• DATA PROVIDED:
-=-=-

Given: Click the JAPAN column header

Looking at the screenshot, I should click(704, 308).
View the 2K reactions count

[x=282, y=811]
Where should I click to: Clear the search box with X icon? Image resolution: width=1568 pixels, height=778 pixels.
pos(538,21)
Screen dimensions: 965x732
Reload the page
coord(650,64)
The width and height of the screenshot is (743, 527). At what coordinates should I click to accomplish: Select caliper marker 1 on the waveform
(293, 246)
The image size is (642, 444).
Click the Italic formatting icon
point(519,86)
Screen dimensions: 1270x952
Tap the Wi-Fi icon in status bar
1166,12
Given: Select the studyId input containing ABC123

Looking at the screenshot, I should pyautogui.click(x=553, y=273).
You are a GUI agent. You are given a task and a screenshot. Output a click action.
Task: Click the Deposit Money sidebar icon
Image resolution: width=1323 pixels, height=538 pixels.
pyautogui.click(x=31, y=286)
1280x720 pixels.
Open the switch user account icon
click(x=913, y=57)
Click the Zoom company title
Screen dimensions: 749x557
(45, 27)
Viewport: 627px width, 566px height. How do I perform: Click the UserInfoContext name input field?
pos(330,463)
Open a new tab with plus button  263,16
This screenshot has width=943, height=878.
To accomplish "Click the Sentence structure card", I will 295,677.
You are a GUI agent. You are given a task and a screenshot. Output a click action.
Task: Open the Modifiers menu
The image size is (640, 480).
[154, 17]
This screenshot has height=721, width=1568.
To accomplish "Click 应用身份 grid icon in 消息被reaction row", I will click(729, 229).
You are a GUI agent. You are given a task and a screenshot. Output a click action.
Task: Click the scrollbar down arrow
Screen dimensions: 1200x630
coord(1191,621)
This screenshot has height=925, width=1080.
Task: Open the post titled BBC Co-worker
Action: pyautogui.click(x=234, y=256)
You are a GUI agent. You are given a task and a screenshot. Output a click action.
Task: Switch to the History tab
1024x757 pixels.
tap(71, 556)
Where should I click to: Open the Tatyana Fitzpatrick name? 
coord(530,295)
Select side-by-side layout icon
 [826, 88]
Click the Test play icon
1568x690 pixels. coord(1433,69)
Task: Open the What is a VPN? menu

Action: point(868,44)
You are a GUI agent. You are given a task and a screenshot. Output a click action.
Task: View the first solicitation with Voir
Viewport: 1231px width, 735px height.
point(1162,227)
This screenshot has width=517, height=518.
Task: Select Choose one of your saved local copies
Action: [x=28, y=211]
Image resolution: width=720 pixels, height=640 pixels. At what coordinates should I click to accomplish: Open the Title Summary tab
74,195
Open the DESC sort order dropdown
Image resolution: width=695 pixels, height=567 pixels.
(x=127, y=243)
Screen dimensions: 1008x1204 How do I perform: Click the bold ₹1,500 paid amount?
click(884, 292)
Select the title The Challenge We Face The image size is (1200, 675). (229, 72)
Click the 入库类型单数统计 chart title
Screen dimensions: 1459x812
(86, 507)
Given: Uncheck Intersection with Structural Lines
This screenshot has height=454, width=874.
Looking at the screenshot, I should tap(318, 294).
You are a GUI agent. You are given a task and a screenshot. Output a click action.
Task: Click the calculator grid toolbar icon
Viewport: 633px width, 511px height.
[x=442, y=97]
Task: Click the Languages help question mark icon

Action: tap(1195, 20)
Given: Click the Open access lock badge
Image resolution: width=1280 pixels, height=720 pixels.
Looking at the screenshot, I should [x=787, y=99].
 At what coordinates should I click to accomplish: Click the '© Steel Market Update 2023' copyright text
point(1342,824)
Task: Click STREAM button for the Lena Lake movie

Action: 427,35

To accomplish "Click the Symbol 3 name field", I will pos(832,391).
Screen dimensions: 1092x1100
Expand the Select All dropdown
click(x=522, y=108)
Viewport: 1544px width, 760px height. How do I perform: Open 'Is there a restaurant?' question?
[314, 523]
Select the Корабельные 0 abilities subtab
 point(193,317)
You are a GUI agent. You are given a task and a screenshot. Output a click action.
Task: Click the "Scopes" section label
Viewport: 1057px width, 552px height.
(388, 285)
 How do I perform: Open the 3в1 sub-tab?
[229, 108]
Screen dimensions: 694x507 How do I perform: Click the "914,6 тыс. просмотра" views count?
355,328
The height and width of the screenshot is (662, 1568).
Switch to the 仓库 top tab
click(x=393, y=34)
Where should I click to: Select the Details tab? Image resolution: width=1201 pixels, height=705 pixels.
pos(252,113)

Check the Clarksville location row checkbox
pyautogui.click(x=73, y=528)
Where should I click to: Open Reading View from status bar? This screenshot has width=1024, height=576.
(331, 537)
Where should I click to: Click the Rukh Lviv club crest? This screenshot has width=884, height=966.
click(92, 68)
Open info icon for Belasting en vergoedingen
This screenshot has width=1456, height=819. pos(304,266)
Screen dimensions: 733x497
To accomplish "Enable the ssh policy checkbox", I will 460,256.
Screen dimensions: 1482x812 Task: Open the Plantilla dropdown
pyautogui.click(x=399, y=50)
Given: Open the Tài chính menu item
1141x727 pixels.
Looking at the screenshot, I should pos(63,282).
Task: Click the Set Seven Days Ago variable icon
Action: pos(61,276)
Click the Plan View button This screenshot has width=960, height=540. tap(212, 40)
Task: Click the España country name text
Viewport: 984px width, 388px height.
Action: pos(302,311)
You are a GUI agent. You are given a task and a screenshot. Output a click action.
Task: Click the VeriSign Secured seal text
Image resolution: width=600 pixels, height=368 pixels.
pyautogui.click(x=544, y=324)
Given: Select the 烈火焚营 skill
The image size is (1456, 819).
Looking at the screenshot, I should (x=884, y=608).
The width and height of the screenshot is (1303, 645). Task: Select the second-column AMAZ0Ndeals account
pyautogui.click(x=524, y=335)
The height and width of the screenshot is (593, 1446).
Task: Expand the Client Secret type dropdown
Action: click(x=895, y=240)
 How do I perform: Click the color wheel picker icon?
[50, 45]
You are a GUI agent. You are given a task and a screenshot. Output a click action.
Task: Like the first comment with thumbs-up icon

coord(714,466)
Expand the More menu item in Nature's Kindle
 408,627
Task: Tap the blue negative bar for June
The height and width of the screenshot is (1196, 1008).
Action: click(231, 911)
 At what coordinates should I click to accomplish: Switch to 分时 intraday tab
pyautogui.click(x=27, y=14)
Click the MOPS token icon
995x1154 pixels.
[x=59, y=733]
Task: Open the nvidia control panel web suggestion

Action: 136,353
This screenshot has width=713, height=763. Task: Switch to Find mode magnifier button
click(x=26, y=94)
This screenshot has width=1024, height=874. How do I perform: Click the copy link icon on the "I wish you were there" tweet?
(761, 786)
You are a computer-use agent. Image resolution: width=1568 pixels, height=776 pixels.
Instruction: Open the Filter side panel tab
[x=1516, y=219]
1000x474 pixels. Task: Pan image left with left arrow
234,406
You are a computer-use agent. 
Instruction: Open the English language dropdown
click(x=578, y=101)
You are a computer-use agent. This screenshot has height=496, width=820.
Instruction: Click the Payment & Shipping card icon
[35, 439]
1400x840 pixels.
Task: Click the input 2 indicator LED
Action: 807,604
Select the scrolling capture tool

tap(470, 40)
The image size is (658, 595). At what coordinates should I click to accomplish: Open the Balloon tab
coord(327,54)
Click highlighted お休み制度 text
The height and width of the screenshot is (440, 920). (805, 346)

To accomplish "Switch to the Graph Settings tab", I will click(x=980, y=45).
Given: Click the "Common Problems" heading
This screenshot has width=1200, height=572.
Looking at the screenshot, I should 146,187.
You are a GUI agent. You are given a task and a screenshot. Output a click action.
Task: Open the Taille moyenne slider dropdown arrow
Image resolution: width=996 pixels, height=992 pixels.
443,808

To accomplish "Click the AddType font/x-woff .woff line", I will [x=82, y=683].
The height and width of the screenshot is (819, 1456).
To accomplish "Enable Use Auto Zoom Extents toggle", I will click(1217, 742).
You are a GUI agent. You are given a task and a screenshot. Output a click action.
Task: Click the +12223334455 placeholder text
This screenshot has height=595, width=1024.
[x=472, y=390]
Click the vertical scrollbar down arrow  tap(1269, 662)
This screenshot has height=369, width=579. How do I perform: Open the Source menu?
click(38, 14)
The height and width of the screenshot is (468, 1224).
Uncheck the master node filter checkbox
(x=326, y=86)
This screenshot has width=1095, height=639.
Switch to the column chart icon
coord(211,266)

-=-=-

• WORK TO BE COMPLETED:
State how many lines in the entries above include the word "will"; reply with the number alone.

• TASK RESPONSE:
7